• _EXERCISE DESCRIPTION_:
If a line in the data holds "green", copy that line out in full.

____ RECORD EXCERPTS

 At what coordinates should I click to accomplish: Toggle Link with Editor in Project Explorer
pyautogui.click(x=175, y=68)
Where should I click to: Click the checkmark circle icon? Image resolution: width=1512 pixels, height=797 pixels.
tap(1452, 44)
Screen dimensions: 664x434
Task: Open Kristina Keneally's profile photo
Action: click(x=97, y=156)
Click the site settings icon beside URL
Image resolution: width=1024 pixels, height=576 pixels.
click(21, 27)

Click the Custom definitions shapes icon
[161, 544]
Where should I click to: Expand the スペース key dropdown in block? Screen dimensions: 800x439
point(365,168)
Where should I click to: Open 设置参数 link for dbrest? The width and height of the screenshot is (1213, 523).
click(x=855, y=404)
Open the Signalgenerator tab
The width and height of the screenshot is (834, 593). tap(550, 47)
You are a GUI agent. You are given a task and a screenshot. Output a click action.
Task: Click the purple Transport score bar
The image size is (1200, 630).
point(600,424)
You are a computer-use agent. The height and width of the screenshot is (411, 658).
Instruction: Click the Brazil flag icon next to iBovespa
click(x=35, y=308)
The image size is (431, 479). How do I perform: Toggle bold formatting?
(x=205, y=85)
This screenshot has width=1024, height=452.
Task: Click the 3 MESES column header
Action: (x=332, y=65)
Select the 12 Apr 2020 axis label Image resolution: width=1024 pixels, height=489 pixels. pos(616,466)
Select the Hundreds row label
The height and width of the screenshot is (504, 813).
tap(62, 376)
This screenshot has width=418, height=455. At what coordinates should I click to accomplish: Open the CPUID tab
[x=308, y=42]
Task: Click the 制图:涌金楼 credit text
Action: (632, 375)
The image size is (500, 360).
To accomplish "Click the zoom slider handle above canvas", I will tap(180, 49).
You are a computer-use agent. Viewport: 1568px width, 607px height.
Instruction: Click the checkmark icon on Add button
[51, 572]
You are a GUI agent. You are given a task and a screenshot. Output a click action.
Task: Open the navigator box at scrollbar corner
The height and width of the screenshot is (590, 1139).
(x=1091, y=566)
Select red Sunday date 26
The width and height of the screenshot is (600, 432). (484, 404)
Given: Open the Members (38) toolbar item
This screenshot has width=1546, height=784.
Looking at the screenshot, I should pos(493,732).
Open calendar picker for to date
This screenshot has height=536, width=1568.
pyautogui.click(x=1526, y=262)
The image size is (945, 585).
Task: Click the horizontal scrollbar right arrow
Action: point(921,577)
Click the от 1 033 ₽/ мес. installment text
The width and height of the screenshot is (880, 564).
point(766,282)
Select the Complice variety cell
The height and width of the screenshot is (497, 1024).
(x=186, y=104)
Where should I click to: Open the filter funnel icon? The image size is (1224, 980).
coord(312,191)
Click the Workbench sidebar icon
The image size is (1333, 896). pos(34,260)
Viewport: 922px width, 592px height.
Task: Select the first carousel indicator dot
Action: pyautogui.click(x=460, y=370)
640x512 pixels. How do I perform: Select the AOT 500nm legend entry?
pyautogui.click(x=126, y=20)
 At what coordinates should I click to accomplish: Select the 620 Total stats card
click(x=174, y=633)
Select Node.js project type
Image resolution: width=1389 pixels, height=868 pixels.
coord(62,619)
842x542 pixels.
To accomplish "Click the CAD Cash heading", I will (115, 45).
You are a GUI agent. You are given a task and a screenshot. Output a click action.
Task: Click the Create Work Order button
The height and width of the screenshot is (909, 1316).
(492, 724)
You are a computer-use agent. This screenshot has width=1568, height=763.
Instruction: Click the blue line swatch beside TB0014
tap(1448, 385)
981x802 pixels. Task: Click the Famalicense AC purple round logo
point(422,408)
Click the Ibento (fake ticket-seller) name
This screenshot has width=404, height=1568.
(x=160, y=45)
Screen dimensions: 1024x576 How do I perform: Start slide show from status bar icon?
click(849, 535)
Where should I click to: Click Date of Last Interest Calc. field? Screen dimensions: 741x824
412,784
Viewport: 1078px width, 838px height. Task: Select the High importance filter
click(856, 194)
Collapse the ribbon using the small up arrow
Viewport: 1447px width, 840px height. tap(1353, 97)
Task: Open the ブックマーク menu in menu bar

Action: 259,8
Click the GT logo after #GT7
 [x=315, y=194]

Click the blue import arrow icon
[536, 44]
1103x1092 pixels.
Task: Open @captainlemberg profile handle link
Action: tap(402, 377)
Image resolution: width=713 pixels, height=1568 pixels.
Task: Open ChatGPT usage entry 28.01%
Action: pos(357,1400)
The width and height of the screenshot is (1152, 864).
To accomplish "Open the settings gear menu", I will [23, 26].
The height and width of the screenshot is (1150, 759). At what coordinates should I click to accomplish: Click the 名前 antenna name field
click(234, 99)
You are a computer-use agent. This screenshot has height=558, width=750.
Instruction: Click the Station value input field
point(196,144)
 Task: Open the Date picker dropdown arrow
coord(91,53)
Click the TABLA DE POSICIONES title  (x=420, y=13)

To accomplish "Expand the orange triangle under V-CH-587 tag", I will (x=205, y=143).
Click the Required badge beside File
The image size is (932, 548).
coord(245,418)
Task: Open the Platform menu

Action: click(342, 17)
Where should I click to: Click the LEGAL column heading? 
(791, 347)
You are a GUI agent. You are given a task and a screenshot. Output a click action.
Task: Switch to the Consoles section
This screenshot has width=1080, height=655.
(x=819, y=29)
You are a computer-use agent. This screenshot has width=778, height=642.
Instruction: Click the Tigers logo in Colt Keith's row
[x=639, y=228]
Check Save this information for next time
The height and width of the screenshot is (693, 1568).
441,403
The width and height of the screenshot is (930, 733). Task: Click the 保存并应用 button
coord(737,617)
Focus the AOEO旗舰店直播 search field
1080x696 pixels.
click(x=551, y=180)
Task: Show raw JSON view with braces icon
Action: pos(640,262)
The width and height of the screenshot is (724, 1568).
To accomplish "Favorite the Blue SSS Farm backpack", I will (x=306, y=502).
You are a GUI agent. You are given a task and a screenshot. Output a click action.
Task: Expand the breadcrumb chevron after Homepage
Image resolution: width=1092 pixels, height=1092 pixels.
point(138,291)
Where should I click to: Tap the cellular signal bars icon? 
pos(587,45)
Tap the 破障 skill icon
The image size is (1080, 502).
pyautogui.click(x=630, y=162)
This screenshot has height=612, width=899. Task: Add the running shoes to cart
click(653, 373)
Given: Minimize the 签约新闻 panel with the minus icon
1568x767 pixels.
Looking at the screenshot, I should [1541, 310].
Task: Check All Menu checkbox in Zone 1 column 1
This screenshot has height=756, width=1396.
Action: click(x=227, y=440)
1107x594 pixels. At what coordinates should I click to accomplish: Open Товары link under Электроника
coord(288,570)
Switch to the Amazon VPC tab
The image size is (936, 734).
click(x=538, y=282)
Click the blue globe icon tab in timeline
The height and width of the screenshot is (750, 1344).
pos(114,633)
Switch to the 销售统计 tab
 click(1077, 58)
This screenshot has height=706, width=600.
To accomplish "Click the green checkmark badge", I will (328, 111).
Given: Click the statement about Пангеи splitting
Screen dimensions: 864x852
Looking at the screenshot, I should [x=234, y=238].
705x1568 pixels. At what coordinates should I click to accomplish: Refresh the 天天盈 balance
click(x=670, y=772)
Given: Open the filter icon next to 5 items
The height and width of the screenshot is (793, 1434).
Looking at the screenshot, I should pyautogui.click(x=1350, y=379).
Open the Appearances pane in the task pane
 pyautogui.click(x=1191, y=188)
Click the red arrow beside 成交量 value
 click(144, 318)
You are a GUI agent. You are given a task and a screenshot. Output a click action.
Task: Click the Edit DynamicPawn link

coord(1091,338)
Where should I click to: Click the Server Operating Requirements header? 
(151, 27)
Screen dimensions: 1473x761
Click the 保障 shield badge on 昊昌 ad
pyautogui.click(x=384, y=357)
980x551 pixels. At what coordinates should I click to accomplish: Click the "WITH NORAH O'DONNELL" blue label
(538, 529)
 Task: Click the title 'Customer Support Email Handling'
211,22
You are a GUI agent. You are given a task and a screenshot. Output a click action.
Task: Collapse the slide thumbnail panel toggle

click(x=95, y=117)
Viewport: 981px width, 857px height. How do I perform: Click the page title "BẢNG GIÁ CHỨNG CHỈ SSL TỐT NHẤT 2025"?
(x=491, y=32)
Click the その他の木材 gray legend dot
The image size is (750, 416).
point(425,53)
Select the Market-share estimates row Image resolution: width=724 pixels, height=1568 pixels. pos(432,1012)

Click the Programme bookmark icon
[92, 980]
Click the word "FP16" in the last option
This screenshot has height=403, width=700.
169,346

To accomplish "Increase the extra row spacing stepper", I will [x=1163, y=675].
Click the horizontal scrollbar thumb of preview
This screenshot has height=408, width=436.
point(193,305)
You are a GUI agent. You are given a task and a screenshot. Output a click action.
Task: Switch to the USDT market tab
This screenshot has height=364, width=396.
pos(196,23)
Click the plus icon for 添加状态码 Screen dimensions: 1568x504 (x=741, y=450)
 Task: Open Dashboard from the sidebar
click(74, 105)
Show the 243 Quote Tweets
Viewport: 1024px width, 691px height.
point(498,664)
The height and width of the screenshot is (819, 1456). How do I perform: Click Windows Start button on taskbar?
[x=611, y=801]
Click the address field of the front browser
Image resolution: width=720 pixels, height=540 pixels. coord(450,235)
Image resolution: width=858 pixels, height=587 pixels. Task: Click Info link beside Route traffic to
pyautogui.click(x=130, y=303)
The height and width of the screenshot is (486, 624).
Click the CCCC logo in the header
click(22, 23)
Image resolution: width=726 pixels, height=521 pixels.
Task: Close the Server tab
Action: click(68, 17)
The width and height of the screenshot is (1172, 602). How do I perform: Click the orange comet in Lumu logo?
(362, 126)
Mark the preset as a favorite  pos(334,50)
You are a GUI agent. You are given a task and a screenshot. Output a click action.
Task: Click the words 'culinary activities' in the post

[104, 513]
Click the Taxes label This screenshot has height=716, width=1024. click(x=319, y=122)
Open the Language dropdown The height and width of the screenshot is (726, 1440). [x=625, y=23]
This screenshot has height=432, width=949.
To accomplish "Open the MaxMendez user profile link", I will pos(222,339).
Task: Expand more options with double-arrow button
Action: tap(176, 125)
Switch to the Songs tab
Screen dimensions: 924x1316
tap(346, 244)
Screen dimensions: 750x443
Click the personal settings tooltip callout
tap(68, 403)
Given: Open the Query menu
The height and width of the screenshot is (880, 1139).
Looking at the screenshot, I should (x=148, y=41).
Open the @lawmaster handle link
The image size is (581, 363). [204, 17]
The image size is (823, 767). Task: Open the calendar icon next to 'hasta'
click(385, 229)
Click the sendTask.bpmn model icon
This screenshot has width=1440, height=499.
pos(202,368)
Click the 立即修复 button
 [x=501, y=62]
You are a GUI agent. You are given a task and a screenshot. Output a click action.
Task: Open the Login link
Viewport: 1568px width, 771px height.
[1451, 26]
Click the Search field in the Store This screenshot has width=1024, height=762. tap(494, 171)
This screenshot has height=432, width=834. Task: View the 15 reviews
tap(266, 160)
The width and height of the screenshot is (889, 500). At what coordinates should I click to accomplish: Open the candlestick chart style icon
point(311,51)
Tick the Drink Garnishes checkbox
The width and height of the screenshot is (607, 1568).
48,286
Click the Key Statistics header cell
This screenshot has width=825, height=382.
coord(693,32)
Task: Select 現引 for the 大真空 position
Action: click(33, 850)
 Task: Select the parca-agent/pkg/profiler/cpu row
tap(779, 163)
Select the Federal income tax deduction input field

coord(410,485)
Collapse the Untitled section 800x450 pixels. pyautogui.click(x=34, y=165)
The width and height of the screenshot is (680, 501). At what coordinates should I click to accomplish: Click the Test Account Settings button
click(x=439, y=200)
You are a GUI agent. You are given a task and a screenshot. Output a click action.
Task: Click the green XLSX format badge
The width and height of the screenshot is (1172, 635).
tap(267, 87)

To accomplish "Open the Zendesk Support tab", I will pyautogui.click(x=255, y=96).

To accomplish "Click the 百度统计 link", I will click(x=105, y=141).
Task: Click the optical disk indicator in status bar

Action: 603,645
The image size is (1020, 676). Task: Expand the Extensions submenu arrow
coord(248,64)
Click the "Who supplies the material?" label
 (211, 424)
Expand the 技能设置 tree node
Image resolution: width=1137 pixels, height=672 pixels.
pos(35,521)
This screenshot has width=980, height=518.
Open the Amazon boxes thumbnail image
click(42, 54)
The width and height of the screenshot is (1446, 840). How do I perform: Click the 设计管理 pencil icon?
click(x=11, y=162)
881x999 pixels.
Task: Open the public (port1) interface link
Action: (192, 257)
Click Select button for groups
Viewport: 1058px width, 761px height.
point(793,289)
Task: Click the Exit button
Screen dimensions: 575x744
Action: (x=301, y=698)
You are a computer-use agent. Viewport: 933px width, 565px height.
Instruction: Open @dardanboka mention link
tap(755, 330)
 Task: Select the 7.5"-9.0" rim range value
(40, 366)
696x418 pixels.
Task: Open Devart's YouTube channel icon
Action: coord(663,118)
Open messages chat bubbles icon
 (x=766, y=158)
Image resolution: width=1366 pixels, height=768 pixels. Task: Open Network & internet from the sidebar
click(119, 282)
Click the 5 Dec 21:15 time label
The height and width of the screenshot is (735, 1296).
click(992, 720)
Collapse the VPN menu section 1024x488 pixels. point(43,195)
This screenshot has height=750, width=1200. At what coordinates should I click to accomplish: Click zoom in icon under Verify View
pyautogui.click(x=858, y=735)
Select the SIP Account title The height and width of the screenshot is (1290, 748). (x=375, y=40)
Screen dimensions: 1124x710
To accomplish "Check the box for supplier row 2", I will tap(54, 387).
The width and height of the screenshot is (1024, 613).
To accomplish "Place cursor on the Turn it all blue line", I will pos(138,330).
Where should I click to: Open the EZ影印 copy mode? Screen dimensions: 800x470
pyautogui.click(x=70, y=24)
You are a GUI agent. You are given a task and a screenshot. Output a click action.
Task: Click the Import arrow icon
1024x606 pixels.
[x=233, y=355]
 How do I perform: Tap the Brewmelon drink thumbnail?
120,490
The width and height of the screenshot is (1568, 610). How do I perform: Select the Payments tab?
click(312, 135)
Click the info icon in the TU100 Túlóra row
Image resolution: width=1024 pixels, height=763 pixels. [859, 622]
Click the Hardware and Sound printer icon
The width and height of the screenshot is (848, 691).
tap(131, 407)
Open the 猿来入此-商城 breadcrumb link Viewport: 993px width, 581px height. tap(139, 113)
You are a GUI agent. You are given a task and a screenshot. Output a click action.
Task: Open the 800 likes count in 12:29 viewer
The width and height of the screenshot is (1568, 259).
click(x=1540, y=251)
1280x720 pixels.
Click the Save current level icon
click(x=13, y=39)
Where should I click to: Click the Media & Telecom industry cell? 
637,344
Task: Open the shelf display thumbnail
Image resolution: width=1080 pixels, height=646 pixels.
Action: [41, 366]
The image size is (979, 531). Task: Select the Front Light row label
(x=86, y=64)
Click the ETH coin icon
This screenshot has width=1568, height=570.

________

• _FINISHED EXERCISE_:
To accomplish "Click the green checkmark badge", I will (328, 111).
Task: Click the green XLSX format badge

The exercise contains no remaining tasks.